• _Passage to read_
|---|
Published on December 25, 2017 by Joshua R Monroe

Zondervan, 1989 | 142 pages

A Brief Book Summary from Books At a Glance

By Jordan Atkinson



This book is an antidote for the danger of losing Christmas. Many people either mythologize Christmas or secularize it. Some people mythologize Christmas by making the biblical accounts of Christ’s incarnation into a legend. Others secularize Christmas by making the holiday about anything other than Jesus’ birth. People with a secular mindset toward Christmas may consider it to be mainly about giving gifts, spending time with family and friends, or even indulging in self-luxury. This book seeks to overcome these dangers and reorient Christians to the Christ-centered meaning of Christmas in all its biblical richness. To realize this goal, this book meditates on nine facets of the biblical meaning of Christmas and commends them to its readers.


Table of Contents

1 A Christmas Prophecy
2 Knots on the Family Tree
3 Is the Virgin Birth Really Essential?
|---|
• _Data excerpts_
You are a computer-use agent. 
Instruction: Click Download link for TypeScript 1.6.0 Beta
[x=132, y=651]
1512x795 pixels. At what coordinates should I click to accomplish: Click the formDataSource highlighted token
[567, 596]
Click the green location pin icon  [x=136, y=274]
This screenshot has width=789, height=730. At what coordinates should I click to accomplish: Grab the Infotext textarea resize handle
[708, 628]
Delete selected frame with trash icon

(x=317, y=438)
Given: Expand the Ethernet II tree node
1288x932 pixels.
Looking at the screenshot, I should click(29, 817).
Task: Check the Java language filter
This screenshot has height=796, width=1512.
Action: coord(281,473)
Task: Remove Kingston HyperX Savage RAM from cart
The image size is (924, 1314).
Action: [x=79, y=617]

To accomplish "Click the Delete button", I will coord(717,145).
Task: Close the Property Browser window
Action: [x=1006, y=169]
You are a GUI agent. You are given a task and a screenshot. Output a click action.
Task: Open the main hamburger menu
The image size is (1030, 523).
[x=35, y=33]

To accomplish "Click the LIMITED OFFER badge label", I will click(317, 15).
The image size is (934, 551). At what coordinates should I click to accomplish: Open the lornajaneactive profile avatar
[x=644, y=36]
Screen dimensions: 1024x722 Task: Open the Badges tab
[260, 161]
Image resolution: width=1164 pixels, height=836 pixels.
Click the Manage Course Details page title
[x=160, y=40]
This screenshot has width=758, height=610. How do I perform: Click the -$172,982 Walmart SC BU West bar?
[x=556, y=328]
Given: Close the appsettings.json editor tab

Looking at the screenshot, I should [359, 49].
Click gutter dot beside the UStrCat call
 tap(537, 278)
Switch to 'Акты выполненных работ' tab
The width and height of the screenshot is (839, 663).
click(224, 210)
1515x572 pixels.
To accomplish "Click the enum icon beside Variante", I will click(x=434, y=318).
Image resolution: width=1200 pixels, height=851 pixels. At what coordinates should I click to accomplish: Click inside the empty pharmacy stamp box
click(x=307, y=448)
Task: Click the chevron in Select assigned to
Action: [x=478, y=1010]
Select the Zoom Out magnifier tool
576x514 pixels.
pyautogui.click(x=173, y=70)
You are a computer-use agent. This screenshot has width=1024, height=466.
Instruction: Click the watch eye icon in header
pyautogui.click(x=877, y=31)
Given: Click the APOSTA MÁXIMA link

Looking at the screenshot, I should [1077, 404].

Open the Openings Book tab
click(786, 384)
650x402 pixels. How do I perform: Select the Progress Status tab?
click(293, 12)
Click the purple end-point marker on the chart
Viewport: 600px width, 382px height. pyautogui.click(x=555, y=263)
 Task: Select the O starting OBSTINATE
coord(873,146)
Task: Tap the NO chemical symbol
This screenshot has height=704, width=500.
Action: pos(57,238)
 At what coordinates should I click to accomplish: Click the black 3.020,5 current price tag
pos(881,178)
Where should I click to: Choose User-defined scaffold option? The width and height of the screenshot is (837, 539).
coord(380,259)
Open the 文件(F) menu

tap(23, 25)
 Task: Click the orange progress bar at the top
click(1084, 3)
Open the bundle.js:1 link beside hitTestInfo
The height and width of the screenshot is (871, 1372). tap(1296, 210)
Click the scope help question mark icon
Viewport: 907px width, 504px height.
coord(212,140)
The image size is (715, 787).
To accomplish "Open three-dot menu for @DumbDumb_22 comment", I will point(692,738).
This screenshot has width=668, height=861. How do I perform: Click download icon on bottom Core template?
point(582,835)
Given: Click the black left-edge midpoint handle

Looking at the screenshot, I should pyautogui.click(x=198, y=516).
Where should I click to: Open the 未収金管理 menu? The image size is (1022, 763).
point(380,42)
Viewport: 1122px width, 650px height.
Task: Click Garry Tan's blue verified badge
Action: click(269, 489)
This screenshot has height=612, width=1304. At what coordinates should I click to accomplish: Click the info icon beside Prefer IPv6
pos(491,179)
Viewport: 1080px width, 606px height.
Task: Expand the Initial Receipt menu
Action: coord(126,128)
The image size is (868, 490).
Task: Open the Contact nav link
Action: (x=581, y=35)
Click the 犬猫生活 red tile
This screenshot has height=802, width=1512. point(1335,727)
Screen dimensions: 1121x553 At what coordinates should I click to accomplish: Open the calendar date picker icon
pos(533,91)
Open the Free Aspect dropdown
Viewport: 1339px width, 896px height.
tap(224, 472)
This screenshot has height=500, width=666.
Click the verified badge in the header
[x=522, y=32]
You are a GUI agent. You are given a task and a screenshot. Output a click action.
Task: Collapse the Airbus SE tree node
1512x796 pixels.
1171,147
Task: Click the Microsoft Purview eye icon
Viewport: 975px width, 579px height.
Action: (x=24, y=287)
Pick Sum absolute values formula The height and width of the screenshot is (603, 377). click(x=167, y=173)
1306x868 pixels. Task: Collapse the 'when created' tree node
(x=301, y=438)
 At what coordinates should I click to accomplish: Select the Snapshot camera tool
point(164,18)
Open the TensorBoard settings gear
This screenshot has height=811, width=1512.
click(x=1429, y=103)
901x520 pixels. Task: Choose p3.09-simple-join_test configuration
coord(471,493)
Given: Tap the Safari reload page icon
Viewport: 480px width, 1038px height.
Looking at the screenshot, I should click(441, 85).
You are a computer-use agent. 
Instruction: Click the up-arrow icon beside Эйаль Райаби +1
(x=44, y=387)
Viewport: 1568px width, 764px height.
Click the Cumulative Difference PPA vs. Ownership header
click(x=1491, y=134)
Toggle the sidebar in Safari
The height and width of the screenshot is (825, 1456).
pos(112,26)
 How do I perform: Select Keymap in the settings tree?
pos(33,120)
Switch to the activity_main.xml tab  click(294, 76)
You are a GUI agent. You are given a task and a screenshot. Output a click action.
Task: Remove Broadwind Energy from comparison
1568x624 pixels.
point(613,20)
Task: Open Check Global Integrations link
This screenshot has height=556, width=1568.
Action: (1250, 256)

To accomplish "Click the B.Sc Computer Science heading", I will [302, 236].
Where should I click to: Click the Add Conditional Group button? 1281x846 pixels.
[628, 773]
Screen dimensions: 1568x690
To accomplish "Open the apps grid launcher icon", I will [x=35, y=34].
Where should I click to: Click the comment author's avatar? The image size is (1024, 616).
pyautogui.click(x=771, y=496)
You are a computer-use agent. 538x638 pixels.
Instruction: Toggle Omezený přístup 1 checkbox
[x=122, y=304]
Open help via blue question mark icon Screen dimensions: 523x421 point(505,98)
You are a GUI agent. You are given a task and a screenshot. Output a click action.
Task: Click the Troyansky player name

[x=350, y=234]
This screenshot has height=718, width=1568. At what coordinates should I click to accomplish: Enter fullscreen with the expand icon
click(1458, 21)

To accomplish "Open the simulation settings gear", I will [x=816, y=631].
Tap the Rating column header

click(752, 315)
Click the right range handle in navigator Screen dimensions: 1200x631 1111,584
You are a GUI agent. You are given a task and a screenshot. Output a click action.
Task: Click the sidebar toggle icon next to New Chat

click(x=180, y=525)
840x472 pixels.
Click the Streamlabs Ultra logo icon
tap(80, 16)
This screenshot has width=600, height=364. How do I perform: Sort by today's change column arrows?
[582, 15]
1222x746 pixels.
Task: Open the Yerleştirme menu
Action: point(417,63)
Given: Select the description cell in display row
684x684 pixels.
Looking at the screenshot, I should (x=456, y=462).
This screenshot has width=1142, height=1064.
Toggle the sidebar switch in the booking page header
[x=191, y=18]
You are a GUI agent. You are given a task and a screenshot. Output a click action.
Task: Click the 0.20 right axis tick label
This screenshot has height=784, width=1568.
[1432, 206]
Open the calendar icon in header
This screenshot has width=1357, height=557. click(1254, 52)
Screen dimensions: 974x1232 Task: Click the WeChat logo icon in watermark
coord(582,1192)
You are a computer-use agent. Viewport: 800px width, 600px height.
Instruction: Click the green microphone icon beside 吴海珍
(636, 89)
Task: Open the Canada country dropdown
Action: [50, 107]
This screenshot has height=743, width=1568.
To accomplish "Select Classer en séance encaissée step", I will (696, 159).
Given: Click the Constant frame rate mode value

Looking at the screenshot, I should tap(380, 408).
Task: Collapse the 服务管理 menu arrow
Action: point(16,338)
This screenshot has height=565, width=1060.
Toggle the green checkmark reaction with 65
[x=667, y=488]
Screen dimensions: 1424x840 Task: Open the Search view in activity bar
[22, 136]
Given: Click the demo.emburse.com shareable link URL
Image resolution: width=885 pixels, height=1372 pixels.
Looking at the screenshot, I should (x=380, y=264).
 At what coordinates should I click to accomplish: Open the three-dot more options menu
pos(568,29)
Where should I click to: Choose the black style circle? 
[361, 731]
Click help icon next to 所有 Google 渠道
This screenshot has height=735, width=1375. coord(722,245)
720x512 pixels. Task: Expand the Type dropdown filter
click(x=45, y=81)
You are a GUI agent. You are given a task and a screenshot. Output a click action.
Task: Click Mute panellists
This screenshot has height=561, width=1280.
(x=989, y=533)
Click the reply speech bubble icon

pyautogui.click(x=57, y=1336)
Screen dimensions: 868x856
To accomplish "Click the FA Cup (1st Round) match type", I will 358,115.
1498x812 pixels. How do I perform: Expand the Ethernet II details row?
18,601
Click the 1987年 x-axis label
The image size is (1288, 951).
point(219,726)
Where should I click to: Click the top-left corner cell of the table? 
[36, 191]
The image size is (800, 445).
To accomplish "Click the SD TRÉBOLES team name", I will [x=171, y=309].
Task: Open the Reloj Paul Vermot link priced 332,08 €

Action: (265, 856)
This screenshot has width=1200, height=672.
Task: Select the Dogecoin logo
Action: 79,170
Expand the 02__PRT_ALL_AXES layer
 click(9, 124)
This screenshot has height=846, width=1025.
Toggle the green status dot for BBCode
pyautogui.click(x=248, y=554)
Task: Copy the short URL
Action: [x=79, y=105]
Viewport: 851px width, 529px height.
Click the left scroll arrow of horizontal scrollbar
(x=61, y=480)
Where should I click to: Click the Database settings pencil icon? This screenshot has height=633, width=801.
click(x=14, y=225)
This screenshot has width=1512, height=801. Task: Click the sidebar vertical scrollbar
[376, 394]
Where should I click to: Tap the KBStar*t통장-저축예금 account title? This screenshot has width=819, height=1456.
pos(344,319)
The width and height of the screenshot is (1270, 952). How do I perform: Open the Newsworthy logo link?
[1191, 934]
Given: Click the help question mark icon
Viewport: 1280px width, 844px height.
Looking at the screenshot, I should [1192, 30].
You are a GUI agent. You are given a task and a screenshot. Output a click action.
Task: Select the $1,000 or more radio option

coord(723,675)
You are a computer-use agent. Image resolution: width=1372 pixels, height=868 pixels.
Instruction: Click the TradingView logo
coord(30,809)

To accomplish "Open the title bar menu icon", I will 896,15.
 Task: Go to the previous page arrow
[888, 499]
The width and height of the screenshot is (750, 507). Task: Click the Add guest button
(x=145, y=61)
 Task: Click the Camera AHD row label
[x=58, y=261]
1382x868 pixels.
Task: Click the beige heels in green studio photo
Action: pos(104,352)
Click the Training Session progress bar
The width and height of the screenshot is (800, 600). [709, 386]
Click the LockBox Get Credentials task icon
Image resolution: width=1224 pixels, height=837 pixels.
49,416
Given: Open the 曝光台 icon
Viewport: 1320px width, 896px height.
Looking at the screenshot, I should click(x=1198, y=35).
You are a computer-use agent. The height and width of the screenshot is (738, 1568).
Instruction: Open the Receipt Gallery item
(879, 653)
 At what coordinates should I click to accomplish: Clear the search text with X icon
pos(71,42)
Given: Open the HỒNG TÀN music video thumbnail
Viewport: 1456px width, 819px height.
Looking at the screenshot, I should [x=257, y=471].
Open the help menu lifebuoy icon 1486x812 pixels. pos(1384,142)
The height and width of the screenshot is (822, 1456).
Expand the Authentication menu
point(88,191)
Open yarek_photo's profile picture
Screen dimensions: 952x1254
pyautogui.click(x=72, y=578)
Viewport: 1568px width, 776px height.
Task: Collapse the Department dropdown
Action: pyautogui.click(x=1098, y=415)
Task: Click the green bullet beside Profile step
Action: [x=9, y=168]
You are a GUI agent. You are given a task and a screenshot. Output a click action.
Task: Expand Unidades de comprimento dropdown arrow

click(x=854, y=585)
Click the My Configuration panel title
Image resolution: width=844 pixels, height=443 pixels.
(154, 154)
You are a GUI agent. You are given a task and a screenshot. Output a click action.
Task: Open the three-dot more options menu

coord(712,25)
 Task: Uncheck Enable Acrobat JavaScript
|---|
• _Goal 1_
According to the Christmas book summary, how many facets of the biblical meaning of Christmas does the book meditate on?
• _Goal 2_
Pick up the Christmas book summary after its last line and carry it forward.

• _Output 1_
Nine.

• _Output 2_
4 Joseph and Mary
5 The People Who Missed Christmas
6 God in a Manger
7 Who Were the Wise Men?
8 Born to Die
9 O Come Let Us Adore Him



Chapter 1: A Christmas Prophecy

Christmas originates in OT prophecies of Jesus’ birth, rather than in the Gospel accounts of that event. Isaiah 9:6 is key to Christmas because it makes clear that the one to come would in fact be Immanuel, “God with us.”

Immanuel’s various titles in Isaiah 9:6 make clear that he is no ordinary human; he is God incarnate as a man. Immanuel is fully human; he will come as “a child.” Nevertheless, he is fully divine. The phrase, “a son will be given” indicates that this gift is pre-existent. This is no mere baby conceived by the ordinary means of procreation; rather, this baby is the eternal God made flesh. As God incarnate, he will rule over all the earth. He rules now in the hearts of his people, and when he returns, he will rule physically over all the world.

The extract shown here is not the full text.